■ GIVEN DATA
----------------
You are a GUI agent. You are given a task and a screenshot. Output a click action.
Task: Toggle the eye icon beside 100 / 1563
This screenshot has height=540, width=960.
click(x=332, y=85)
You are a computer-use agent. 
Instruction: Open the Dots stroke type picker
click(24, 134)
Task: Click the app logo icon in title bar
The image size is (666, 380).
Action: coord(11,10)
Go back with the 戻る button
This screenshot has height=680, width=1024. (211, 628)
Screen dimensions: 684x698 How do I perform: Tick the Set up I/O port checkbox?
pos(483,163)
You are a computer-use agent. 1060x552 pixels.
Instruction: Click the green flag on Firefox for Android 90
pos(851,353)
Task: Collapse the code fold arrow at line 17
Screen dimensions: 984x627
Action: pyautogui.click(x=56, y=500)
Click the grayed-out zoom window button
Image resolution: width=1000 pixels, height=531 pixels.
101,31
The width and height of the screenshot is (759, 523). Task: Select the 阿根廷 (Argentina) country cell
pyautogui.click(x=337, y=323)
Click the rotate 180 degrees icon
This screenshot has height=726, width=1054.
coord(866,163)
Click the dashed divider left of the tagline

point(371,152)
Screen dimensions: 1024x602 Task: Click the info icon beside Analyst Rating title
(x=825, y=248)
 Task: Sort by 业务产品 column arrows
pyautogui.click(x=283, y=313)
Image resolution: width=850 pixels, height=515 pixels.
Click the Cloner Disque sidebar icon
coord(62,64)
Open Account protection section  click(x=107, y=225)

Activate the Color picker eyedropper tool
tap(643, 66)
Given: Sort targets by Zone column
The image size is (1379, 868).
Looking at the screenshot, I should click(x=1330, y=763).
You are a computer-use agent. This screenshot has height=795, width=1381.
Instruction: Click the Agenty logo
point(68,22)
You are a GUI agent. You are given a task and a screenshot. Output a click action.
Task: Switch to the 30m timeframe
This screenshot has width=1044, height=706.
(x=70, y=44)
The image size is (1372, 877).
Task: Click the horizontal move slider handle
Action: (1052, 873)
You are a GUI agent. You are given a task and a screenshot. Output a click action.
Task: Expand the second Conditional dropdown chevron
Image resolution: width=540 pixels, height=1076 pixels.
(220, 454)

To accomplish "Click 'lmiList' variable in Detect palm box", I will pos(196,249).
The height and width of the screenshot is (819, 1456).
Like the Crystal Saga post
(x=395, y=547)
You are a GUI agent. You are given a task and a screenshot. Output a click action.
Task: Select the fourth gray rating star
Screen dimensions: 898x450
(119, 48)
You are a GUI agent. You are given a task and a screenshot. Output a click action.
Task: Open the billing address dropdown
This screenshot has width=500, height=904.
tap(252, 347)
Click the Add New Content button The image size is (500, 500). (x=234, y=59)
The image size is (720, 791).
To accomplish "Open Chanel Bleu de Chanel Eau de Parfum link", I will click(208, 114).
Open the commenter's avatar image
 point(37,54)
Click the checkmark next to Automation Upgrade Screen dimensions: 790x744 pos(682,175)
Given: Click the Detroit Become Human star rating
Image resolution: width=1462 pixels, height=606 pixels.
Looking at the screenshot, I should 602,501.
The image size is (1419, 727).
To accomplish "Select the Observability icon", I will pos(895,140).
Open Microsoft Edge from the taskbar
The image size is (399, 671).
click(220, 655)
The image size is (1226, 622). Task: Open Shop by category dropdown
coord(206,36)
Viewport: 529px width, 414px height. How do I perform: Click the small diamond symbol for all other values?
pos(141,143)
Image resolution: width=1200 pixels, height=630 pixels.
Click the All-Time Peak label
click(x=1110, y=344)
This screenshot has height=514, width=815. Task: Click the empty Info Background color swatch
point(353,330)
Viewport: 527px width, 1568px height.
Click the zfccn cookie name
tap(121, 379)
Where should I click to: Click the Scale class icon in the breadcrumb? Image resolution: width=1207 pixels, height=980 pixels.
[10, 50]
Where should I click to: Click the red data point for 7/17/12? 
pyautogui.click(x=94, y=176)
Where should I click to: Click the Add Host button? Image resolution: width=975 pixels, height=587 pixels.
----------------
Would you report every line of the entries above containing the word "will"?

To accomplish "Click 'lmiList' variable in Detect palm box", I will pos(196,249).
To accomplish "Open Chanel Bleu de Chanel Eau de Parfum link", I will click(208, 114).
To accomplish "Select the Observability icon", I will pos(895,140).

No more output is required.